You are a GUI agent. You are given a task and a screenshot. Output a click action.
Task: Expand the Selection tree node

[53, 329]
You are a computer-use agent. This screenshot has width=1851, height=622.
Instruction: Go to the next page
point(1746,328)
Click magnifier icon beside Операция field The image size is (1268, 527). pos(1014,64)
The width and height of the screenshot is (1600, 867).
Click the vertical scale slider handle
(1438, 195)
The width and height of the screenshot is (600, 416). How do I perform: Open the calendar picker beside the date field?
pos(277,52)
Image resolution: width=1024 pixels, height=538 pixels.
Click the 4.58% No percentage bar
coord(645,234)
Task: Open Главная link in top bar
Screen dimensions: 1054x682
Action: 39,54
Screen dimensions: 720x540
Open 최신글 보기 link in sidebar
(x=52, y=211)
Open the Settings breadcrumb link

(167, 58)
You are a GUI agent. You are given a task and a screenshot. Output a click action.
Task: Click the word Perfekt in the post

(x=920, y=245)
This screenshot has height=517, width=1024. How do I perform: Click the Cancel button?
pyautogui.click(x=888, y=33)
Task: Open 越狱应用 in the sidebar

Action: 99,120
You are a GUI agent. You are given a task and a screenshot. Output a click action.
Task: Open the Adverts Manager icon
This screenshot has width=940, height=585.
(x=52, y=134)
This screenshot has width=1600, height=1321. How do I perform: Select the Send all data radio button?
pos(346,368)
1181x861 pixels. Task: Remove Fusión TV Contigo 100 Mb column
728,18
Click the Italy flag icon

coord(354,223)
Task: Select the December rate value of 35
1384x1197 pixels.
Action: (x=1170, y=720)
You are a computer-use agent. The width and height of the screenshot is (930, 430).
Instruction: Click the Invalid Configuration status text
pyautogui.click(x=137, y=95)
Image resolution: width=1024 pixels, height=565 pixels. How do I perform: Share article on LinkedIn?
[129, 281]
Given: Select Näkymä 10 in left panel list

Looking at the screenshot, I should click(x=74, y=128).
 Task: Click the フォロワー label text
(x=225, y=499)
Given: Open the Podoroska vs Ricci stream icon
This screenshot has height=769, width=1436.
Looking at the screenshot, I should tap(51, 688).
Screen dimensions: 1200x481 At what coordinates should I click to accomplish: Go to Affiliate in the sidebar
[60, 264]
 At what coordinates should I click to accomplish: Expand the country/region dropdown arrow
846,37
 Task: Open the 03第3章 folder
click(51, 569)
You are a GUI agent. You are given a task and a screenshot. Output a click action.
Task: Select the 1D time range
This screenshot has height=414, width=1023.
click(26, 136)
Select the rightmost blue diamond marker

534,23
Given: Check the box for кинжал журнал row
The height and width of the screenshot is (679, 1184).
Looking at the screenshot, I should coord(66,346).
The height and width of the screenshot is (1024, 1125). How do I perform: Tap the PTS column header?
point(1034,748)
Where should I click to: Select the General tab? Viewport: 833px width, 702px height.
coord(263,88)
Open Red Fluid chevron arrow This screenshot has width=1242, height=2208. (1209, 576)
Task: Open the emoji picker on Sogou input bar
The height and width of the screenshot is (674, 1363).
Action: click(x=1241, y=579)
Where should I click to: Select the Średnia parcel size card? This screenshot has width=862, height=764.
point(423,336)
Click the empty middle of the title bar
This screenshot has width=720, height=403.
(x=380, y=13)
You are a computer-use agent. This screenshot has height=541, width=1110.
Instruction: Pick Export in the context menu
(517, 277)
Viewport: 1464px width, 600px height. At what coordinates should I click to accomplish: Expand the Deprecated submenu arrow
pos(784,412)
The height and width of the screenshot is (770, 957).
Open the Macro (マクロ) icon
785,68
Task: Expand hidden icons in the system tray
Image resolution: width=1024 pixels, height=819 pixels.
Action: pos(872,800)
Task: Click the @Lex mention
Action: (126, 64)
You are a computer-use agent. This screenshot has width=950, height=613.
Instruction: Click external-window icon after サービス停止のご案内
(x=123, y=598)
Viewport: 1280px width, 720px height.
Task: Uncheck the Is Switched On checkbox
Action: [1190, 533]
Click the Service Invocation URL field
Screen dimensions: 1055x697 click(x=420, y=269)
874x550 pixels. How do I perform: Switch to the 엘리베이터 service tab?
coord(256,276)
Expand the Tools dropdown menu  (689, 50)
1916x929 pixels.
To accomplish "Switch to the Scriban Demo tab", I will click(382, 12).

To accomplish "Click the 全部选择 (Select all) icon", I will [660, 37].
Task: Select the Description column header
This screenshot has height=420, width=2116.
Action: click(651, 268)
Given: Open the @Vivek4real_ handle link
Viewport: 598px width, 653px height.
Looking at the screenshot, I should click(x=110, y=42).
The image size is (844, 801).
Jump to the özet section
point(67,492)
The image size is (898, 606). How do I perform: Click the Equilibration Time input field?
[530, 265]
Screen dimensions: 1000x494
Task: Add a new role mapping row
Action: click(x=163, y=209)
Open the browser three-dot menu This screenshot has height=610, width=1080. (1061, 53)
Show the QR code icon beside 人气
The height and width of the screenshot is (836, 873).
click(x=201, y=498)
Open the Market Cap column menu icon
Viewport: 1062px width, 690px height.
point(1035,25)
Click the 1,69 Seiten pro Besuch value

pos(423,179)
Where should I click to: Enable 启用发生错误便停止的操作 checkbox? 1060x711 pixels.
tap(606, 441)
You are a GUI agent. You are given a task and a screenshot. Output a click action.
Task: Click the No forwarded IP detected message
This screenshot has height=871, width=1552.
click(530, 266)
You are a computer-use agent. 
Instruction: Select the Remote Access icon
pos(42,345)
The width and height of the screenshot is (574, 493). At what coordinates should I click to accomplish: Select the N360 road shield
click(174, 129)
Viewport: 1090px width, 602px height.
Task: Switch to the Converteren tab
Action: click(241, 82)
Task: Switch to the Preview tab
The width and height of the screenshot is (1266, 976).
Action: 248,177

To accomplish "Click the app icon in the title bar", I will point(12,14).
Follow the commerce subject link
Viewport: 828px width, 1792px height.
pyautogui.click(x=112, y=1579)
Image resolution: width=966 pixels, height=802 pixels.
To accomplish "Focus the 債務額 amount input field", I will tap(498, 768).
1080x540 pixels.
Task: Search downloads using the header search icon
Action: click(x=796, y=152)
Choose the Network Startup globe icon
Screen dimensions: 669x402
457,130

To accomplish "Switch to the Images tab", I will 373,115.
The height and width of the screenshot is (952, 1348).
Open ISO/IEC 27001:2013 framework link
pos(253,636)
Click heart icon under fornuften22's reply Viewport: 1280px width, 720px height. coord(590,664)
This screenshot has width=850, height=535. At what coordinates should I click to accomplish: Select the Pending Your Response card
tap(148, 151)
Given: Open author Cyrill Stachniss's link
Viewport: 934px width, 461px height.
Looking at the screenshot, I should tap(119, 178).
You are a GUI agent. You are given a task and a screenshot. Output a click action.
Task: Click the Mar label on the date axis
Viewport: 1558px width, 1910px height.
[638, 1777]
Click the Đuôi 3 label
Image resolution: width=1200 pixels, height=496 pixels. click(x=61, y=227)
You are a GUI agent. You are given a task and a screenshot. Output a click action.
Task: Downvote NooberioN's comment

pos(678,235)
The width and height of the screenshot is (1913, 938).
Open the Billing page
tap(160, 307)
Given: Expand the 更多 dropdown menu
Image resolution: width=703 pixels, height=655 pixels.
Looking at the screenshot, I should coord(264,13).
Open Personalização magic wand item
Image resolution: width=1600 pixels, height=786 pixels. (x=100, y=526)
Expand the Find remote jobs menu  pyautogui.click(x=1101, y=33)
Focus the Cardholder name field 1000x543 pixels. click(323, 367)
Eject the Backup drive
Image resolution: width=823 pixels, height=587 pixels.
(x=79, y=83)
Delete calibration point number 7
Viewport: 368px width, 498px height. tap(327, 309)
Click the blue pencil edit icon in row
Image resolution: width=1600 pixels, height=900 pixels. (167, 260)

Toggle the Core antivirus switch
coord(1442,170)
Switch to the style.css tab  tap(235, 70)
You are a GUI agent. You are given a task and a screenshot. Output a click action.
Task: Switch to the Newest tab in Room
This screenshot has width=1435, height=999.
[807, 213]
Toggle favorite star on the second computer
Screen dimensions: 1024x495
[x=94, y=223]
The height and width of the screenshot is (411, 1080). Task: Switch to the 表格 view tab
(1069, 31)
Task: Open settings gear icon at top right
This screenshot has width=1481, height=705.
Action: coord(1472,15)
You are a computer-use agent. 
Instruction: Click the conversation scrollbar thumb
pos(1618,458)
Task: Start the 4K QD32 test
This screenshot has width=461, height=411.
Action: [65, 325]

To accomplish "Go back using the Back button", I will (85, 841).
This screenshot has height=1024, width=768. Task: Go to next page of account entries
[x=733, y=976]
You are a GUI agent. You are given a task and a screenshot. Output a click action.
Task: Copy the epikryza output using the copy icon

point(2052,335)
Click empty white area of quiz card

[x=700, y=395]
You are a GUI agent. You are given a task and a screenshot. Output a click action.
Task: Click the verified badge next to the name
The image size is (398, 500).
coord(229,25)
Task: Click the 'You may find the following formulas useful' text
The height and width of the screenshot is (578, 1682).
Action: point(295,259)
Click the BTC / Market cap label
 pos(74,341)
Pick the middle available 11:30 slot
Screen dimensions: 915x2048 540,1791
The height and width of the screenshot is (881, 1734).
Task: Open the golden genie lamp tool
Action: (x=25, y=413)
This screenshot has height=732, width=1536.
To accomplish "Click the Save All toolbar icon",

════════

» **What is needed**
Among the records above, find the lines that contain "title" and copy every one.

» **Solution**
Click the empty middle of the title bar
To accomplish "Click the app icon in the title bar", I will point(12,14).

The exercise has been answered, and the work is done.